Come scegliere tra trattoria, aperitivo e street food
La cucina milanese si gusta meglio scegliendo il formato giusto per ogni momento. Un pranzo in trattoria è ideale per risotto e ossobuco, mentre l’aperitivo permette di assaggiare più cose senza impegnarsi in un pasto lungo. Lo street food, infine, è pratico, ma non sempre coincide con le ricette più antiche della città.
| Esperienza | Cosa ordinare | Costo indicativo a persona |
|---|---|---|
| Colazione | Caffè, brioche o dolce tradizionale | 3-7 euro |
| Pranzo informale | Mondeghili, panino, pizza o piatto del giorno | 8-18 euro |
| Trattoria tradizionale | Risotto, cotoletta o ossobuco con contorno | 35-60 euro |
| Aperitivo | Drink e selezione di stuzzichini | 12-20 euro |
Per trovare una cucina più affidabile, controlla che il menu indichi piatti stagionali e che il risotto non sia disponibile in una quantità sospettosamente ampia di varianti. Nei locali molto turistici paghi spesso la posizione e il servizio, mentre allontanandoti di qualche strada dalle aree più affollate puoi trovare porzioni e ricette più curate.
L’aperitivo milanese è ormai un rito internazionale, ma non va confuso con una degustazione completa della cucina tradizionale. Può includere salumi, formaggi, focacce e preparazioni moderne; per un assaggio davvero tipico, chiedi se sono presenti mondeghili, salumi lombardi o formaggi locali invece di fermarti al solo cocktail.
Milano è anche una città molto cosmopolita. Kebab, cucina asiatica, sudamericana e ristorazione contemporanea fanno parte della sua identità attuale, ma se il tuo obiettivo è conoscere la tradizione meneghina ti conviene riservare almeno un pasto a una trattoria lombarda e uno spuntino a una pasticceria.

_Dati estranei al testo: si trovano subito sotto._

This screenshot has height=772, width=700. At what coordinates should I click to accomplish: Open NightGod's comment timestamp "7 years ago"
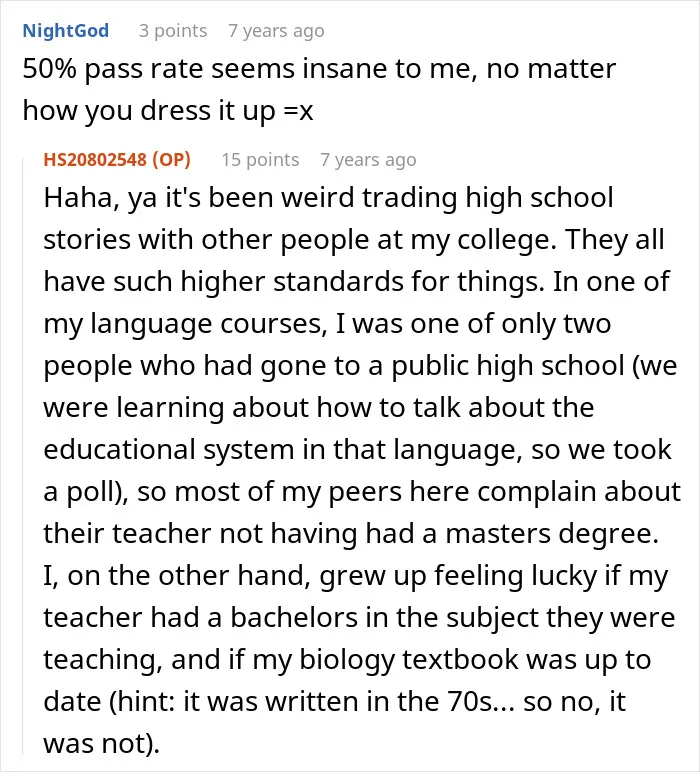point(276,31)
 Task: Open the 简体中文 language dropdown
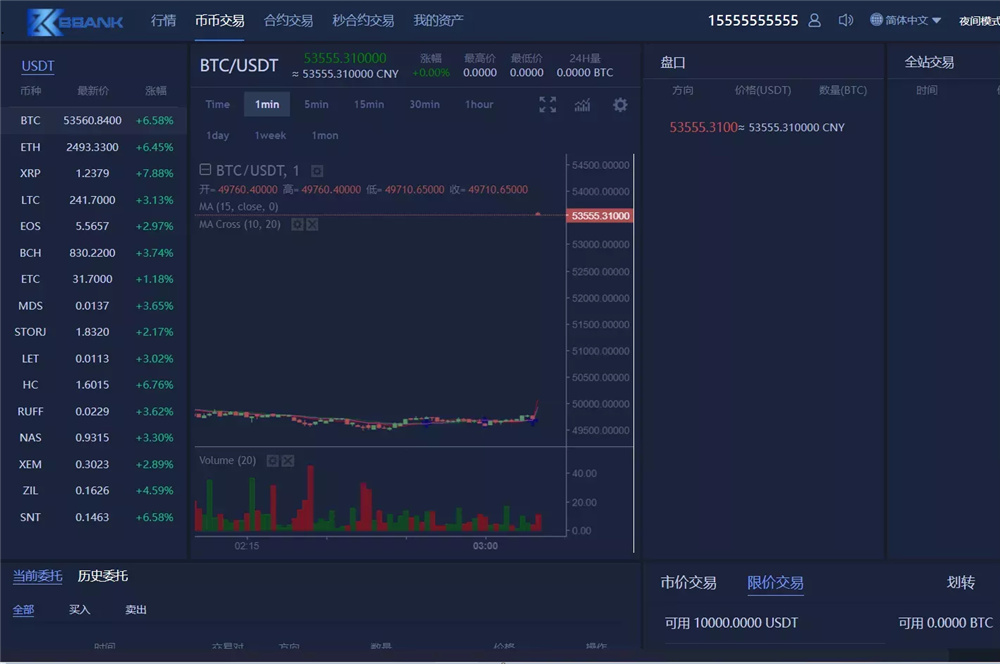tap(906, 20)
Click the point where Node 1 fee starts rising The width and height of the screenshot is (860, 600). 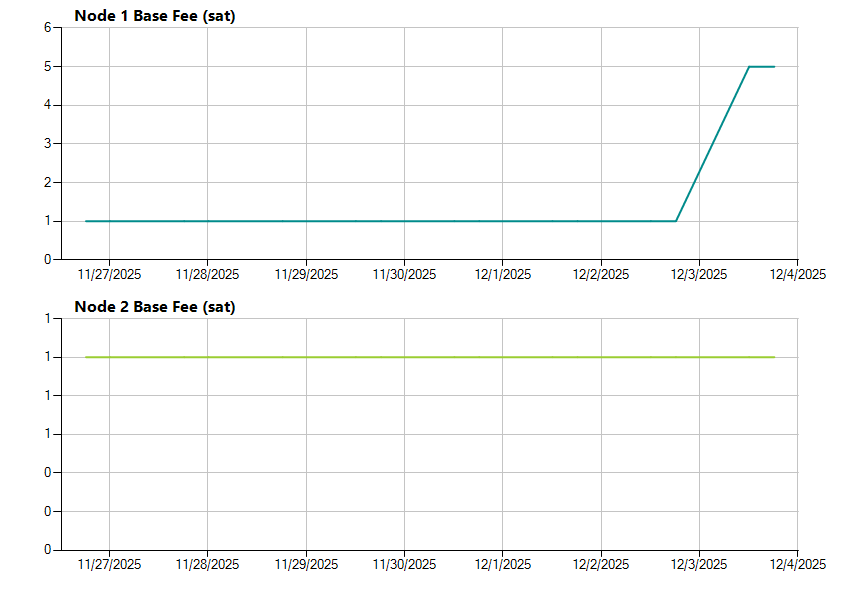676,221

Un itinerario milanese da gustare senza esagerare
Con una sola giornata partirei da caffè e brioche, sceglierei a pranzo il risotto alla milanese e lascerei la cotoletta alla sera, magari da condividere. Se resti più a lungo, aggiungerei l’ossobuco in un secondo pasto e cercherei cassoeula o mondeghili in base alla stagione e alla disponibilità del menu.
La regola che seguo è semplice: meno piatti, scelti meglio, e sempre con attenzione alla preparazione. A Milano il gusto della tradizione sta nella cottura lenta, nel burro usato con misura e in ricette nate per nutrire davvero, non soltanto per essere fotografate.